Vier verschiedene Sorten stehen zur Wahl. Sie hören auf szenetypische Namen wie „Super Boof“, „Candy Fumez“ oder „Glitter Bomb“. Später sollen die Mitglieder in die Sortenauswahl mit einbezogen werden, erklärt Friedhoff: „Das läuft alles über die Vereins-App, über die wir auch die komplette Verwaltung, Terminvereinbarung für die Abholung der Ernte und sonstige Kommunikation abwickeln.“

Alles, was der Verein tun darf und muss, ist im Konsumcannabisgesetz geregelt. „Werbung für den Verein dürfen wir zum Beispiel nicht machen“, so Friedhoff: „Das hat bei einigen Anbauvereinen dazu geführt, dass sie schon wieder aufgegeben haben.“ Die größte Konkurrenz seien nach wie vor illegale Dealer sowie Online-Apotheken. Es sei viel zu leicht, an ein Rezept für Medizinal-Hanf zu kommen, beklagt Friedhoff: „Das ist übers Internet möglich, ohne dass ich persönlich mit einem Arzt gesprochen habe. Und der auf diese Weise zweckentfremdete Medizinal-Hanf fehlt dann echten Patienten.“


Teillegalisierung von Cannabis

Das Konsumcannabisgesetz wurde 2024 von der Ampel-Koalition auf den Weg gebracht. Es erlaubt den Besitz von bis zu 25 Gramm Cannabis (in der eigenen Wohnung dürfen bis zu 50 Gramm gelagert werden), den Eigenanbau von bis zu drei Pflanzen und den gemeinschaftlichen Eigenanbau in Anbauvereinigungen.

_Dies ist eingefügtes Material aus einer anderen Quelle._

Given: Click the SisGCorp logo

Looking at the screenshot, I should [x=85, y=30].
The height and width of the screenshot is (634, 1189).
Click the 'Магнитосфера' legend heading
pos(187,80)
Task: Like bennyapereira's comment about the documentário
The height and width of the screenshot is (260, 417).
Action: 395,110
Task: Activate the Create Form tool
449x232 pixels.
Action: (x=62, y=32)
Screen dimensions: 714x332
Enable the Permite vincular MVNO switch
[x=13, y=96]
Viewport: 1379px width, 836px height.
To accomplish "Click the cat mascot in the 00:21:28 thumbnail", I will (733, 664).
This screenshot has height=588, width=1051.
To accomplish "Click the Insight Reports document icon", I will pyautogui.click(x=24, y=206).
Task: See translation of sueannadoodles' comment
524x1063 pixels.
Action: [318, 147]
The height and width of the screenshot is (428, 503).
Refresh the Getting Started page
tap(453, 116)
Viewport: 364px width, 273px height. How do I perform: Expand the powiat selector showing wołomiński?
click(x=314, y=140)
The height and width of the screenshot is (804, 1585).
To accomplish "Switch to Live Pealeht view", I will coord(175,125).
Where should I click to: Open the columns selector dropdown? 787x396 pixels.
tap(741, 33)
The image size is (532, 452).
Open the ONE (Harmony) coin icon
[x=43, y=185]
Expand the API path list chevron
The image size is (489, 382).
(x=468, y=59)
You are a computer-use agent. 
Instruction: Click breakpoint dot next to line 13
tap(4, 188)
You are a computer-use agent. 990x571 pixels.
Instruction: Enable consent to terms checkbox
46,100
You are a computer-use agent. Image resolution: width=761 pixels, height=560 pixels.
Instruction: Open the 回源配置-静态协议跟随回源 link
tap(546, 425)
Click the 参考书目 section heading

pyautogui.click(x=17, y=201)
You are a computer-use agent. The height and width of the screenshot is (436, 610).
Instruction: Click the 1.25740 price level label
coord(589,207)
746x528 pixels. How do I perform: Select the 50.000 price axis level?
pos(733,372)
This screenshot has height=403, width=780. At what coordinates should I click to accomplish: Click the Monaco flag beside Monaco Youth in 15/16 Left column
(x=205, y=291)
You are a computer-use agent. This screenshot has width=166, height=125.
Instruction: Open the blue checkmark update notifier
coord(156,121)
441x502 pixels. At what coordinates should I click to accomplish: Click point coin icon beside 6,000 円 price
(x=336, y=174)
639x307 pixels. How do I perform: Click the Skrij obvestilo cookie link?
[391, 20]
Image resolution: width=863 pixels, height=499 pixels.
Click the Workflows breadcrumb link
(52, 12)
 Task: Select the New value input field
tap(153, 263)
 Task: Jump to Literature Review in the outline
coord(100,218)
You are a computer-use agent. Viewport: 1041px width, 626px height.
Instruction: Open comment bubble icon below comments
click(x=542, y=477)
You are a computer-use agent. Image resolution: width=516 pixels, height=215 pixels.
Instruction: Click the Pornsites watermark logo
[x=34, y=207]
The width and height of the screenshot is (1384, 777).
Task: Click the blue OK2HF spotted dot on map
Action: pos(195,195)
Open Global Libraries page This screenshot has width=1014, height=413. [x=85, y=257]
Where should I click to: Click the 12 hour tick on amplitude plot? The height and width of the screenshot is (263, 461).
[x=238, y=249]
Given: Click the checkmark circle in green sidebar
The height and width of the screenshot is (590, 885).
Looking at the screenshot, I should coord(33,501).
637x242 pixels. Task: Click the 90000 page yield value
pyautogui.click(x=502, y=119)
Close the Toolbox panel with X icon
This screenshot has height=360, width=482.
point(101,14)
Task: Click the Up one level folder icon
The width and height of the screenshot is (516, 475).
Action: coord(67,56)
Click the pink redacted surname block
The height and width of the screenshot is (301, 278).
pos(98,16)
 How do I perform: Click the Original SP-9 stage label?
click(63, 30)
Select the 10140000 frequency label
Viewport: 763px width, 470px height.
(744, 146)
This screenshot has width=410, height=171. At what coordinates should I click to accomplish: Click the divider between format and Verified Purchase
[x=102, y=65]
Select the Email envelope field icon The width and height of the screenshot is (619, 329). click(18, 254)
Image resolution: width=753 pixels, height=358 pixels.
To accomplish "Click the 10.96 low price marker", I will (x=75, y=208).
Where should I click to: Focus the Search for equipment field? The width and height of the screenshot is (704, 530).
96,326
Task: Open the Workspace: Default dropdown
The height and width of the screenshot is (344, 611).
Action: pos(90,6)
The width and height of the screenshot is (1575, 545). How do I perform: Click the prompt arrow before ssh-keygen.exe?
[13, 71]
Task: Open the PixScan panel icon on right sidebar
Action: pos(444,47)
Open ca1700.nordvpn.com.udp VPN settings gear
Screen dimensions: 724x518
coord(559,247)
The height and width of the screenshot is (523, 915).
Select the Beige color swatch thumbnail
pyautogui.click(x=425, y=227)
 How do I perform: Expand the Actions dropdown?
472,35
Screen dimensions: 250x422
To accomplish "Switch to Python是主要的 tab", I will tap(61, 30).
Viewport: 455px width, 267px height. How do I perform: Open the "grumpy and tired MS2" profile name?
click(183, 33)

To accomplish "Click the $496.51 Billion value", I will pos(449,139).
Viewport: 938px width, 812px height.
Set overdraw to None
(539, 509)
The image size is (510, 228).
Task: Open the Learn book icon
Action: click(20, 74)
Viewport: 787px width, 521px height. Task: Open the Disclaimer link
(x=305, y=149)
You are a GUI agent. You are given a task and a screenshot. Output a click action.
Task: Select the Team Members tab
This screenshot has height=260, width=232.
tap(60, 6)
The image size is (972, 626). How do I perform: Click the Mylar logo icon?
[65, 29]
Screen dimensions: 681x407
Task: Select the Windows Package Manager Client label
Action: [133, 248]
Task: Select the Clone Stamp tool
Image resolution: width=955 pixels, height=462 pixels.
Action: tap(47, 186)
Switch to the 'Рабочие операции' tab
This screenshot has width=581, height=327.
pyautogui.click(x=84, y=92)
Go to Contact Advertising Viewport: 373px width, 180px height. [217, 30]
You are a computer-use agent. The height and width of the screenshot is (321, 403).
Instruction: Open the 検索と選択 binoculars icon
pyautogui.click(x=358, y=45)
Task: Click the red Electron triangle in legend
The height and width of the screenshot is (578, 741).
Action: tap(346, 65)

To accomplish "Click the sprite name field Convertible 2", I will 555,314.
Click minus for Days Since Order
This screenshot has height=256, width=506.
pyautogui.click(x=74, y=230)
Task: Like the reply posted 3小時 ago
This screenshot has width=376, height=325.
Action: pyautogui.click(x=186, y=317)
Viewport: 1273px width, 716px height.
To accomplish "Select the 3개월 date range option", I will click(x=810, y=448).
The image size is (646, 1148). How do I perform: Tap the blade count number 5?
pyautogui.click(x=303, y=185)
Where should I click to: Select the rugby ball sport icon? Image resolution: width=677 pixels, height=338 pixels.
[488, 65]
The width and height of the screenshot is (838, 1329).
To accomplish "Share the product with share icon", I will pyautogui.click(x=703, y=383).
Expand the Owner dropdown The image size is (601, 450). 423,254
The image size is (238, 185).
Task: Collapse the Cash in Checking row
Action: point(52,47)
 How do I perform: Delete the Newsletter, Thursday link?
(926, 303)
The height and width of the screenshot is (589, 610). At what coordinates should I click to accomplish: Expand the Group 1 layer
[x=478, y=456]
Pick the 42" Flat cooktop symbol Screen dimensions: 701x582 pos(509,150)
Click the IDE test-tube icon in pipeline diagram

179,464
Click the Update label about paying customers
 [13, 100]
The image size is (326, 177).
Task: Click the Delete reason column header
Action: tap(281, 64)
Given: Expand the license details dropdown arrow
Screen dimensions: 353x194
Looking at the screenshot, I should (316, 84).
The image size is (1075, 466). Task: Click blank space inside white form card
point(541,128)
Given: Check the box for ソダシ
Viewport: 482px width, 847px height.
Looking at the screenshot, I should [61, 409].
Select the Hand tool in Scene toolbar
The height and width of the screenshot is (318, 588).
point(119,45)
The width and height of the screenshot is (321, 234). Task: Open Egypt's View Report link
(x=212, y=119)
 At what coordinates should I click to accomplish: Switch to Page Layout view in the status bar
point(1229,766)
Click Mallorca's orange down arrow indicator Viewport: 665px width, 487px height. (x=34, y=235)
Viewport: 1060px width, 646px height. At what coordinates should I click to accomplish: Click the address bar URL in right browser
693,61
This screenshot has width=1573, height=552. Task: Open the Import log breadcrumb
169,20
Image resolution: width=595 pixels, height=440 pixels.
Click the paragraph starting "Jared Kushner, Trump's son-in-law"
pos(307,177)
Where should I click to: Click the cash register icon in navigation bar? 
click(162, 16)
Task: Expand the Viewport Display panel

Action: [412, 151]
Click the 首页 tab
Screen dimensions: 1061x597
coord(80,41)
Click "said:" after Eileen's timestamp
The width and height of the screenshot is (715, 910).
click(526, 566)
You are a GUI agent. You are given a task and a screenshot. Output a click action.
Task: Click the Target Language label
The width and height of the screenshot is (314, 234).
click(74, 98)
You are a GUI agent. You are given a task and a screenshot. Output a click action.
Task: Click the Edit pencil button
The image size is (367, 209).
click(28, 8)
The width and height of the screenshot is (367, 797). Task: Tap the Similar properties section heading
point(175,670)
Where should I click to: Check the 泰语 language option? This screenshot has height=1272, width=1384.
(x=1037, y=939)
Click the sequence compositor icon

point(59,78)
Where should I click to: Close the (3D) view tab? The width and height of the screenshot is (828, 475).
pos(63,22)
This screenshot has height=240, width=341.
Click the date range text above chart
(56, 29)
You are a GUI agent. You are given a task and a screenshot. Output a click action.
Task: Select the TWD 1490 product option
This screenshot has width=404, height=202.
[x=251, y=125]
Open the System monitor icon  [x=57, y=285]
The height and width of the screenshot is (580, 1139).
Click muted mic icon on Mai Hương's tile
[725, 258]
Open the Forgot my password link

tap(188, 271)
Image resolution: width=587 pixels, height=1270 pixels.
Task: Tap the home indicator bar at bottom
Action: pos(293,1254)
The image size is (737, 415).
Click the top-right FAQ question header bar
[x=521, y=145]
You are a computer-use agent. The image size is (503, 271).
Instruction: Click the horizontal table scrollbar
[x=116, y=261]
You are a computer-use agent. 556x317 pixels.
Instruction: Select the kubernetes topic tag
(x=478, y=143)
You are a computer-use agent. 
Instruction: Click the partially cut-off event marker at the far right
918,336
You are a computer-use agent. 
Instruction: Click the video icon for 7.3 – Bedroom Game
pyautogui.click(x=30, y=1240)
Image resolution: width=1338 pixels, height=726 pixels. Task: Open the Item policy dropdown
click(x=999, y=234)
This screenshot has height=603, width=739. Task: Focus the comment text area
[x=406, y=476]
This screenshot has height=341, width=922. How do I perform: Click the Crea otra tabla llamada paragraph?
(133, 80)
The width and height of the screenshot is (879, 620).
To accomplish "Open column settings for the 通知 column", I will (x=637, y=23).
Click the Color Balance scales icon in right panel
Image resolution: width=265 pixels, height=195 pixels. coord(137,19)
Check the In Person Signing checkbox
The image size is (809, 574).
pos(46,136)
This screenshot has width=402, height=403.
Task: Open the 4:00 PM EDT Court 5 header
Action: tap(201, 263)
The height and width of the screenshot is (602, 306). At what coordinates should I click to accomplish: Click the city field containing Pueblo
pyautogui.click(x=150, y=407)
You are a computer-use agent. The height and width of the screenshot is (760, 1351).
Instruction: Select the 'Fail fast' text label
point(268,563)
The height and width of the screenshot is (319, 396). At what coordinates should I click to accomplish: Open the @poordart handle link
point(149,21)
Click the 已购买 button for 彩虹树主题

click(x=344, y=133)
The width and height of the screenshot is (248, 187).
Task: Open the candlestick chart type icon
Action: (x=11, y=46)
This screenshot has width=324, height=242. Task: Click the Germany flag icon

Der gewerbsmäßige Handel mit Cannabis ist jedoch weiterhin verboten. „Auf dem Schwarzmarkt kann man nie sicher sein, was man erhält“, sagt Canneu-Chef Marco Friedhoff: „Um die Ware schwerer zu machen, werden die Blüten manchmal mit synthetischen Streckmitteln besprüht.“ Im Verein wisse man hingegen genau, wie die Pflanzen angebaut wurden.

Die CDU hat auf ihrem Bundesparteitag im Februar beschlossen, die Teillegalisierung wieder rückgängig zu machen. Friedhoff sieht das gelassen: „Unsere Anbaugenehmigung ist sieben Jahre lang gültig. Da muss es ja auch eine gewisse Rechtssicherheit für die Vereine geben“, so der Euskirchener.